▸ **Tâches à réaliser**:
A) Recopiez, dans le texte sur les dépenses de Samir et Amira, le passage allant de « Pour les courses, Samir » jusqu'à « de 1000 dinars. ».
B) Pouvez-vous résumer en deux phrases le texte sur les dépenses de Samir et Amira ?

▸ **Texte source**:

::::

Pour les courses, Samir et Amira, achètent généralement quelques légumes, de la volaille, des œufs, du miel et des aliments pour leur petit-déjeuner. Le reste des repas sont pris à l’extérieur. Il et elle mangent des sandwichs ou partagent une pizza ou un plat lorsqu'ils commandent des bières. 

Samir boit en effet tous les jours. “Avec ma femme, on boit nos quatre à six bières chaque jour, sauf le dimanche où je me repose des bains de foule et me réorganise pour la semaine à venir”, explique-t-il. Ces dépenses leur reviennent à plus de 1000 dinars.

Au quotidien, les principales dépenses de Samir concernent le transport. Ce dernier réserve surtout des taxis via l’application Bolt afin d’être sûr d’être ponctuel. Cela lui coûte plus de 300 dinars par mois.

Ainsi, à part l’alcool et les cigarettes, Samir et Amira ne dépensent presque pas pour leurs loisirs. Depuis qu’il a vendu son matériel sonore, le jeune homme n’a plus de dépenses liées à ce loisir. Parfois, Samir consomme son bénéfice en substances.

::::

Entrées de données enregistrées
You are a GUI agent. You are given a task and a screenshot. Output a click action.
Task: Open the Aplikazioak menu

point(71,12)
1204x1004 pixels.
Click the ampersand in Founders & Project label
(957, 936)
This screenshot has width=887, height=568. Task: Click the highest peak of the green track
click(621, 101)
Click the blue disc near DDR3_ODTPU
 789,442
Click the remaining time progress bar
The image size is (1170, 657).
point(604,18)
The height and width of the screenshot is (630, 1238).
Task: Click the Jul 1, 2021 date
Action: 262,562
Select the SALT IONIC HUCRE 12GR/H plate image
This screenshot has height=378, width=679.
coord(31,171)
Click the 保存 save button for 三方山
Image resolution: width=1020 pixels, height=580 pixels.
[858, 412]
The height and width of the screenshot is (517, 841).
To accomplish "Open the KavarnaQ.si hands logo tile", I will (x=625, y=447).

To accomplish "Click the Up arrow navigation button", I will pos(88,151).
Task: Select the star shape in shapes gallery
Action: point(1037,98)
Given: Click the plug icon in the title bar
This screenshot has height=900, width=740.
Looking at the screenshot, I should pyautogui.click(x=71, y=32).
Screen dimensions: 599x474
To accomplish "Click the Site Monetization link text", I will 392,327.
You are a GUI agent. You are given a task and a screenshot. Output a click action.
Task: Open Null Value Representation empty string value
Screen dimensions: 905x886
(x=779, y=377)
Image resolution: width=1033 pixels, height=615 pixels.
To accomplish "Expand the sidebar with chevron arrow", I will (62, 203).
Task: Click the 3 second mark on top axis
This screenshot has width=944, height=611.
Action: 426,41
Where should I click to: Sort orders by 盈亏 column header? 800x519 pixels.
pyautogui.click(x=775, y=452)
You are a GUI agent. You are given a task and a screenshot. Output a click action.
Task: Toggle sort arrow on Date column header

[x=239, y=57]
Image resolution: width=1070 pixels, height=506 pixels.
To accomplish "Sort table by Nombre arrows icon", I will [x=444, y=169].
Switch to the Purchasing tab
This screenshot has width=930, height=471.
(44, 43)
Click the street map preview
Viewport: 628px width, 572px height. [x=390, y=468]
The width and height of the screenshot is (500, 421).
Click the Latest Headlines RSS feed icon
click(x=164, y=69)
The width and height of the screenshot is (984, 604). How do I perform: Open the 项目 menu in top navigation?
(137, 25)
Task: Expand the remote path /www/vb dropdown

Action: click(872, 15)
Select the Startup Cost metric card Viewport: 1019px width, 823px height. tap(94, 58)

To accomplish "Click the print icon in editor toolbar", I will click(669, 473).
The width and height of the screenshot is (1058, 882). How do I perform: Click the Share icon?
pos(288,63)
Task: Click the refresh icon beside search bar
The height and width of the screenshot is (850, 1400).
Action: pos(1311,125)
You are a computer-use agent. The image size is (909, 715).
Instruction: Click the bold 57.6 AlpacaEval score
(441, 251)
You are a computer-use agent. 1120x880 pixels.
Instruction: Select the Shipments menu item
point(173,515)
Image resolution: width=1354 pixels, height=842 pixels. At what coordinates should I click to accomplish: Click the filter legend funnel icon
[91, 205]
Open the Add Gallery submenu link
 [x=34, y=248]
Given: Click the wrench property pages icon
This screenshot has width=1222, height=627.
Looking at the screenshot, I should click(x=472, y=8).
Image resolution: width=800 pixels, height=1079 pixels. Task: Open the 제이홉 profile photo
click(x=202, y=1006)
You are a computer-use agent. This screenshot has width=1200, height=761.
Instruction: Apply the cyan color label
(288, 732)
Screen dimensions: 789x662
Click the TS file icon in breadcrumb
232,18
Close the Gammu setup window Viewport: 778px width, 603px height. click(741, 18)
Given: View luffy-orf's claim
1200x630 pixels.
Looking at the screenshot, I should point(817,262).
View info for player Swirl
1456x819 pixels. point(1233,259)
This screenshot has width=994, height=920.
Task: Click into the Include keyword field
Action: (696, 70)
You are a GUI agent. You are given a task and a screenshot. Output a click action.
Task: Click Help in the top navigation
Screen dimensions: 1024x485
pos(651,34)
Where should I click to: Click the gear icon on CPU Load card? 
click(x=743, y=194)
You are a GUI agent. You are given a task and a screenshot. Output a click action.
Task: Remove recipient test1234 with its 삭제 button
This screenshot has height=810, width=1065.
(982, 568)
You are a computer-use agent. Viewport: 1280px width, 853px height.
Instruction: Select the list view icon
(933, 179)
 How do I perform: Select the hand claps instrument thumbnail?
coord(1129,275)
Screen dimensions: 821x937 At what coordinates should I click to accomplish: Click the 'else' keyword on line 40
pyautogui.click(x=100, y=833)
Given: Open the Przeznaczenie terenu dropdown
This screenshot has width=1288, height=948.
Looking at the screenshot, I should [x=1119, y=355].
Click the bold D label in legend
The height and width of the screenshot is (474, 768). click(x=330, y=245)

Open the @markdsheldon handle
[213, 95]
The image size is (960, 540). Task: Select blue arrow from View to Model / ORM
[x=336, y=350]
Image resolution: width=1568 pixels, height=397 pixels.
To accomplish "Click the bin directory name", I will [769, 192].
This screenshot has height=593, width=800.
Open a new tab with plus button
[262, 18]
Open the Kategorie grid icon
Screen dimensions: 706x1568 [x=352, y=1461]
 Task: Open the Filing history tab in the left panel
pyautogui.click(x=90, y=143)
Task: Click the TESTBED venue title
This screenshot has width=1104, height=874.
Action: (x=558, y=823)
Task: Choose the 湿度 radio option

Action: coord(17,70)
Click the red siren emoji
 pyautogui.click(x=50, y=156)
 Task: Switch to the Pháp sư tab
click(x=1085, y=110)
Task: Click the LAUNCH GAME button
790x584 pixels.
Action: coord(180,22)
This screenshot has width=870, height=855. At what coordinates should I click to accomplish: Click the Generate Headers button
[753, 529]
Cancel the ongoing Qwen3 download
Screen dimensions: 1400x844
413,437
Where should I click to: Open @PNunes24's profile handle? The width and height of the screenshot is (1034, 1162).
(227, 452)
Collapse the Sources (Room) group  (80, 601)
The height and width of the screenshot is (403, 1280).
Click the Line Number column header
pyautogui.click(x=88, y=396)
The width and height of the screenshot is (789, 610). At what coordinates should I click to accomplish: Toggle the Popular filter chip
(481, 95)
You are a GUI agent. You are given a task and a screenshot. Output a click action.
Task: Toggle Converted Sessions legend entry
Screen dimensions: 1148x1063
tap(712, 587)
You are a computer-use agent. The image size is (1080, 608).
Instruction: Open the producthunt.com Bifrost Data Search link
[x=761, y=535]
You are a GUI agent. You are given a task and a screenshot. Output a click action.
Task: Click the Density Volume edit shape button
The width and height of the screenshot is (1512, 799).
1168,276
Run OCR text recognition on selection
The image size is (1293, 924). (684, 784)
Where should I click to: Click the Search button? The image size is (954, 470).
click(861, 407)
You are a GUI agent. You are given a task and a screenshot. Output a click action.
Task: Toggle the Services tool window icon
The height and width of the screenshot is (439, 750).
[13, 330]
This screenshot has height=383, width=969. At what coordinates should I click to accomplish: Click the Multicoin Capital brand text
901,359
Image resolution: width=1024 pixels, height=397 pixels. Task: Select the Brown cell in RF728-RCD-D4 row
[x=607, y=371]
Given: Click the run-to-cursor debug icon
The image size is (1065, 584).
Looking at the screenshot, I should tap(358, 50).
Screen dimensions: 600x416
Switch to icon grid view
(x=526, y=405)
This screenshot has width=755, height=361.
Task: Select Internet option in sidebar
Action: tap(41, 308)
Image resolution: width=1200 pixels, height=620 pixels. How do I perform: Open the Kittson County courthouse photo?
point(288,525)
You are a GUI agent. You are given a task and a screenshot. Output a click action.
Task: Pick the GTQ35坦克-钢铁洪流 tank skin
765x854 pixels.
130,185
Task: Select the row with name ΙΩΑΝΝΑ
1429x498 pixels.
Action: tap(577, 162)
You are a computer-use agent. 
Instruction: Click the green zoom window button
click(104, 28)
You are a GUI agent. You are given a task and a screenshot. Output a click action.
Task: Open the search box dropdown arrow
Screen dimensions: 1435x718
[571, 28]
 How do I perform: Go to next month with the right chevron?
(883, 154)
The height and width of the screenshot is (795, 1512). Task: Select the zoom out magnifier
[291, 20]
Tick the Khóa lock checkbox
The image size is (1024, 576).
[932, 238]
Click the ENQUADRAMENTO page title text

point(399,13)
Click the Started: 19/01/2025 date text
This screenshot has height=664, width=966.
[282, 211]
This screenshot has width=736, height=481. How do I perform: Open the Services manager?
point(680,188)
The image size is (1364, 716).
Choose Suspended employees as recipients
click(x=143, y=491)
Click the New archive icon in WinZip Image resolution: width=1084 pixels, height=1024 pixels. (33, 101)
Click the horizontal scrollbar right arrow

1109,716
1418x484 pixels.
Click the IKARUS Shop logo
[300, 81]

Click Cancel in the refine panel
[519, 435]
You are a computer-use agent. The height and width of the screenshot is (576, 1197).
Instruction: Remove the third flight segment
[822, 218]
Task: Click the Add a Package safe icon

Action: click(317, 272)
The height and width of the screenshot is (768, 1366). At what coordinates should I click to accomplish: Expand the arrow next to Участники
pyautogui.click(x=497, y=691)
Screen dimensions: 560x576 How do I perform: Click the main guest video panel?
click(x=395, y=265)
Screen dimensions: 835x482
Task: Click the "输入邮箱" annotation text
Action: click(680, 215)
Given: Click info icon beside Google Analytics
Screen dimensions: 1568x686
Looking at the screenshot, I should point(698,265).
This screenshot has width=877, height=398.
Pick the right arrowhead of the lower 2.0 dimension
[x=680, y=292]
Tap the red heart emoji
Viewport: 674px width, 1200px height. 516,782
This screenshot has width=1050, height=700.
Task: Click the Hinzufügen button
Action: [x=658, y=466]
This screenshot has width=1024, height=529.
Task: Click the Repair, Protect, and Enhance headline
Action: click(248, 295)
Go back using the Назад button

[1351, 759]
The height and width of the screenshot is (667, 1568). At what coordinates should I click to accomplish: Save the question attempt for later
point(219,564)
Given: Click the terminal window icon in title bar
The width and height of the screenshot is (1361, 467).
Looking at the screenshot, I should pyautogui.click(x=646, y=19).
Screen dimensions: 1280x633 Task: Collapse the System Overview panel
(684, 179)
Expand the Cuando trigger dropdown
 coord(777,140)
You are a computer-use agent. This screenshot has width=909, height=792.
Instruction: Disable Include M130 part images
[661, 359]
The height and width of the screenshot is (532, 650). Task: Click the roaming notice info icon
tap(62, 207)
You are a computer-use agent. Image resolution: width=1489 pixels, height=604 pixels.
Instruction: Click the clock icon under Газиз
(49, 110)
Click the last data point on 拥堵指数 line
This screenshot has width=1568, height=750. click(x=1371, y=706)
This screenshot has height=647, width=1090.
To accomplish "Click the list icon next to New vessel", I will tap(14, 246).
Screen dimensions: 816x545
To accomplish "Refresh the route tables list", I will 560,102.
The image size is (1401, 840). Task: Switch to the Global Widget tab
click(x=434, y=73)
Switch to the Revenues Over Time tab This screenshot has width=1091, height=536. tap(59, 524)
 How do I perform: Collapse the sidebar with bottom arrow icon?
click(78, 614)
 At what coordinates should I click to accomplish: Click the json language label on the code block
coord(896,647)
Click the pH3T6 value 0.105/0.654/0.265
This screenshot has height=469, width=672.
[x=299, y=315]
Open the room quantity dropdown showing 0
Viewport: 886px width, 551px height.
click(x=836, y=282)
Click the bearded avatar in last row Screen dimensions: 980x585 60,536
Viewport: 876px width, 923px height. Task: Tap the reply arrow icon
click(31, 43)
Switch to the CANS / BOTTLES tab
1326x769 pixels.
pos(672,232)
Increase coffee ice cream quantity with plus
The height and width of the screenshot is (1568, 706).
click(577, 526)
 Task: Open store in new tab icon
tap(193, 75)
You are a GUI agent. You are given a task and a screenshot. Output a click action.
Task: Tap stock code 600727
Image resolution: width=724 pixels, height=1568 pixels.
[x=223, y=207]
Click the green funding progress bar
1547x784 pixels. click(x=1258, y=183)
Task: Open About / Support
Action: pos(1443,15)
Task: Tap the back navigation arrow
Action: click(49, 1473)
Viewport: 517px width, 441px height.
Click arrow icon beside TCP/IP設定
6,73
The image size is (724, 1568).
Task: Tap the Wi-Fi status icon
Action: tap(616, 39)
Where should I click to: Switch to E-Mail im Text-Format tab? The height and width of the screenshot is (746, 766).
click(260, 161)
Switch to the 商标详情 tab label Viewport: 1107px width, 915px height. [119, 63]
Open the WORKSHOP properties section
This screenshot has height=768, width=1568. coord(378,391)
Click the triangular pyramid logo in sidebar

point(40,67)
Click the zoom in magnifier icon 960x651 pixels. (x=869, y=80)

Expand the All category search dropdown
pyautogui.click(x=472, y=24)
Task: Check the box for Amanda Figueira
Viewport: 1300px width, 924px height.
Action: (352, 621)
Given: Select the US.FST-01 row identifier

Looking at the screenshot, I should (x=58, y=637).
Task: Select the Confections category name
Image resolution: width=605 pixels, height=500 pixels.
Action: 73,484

::::

▸ **Liste des réponses**:
A)
Pour les courses, Samir et Amira, achètent généralement quelques légumes, de la volaille, des œufs, du miel et des aliments pour leur petit-déjeuner. Le reste des repas sont pris à l’extérieur. Il et elle mangent des sandwichs ou partagent une pizza ou un plat lorsqu'ils commandent des bières. 

Samir boit en effet tous les jours. “Avec ma femme, on boit nos quatre à six bières chaque jour, sauf le dimanche où je me repose des bains de foule et me réorganise pour la semaine à venir”, explique-t-il. Ces dépenses leur reviennent à plus de 1000 dinars.

B) Samir et Amira achètent quelques aliments de base, prennent le reste de leurs repas à l'extérieur et boivent de quatre à six bières par jour, sauf le dimanche. Samir dépense plus de 300 dinars par mois en taxis Bolt, et tous deux ne dépensent presque rien pour leurs loisirs en dehors de l'alcool et des cigarettes.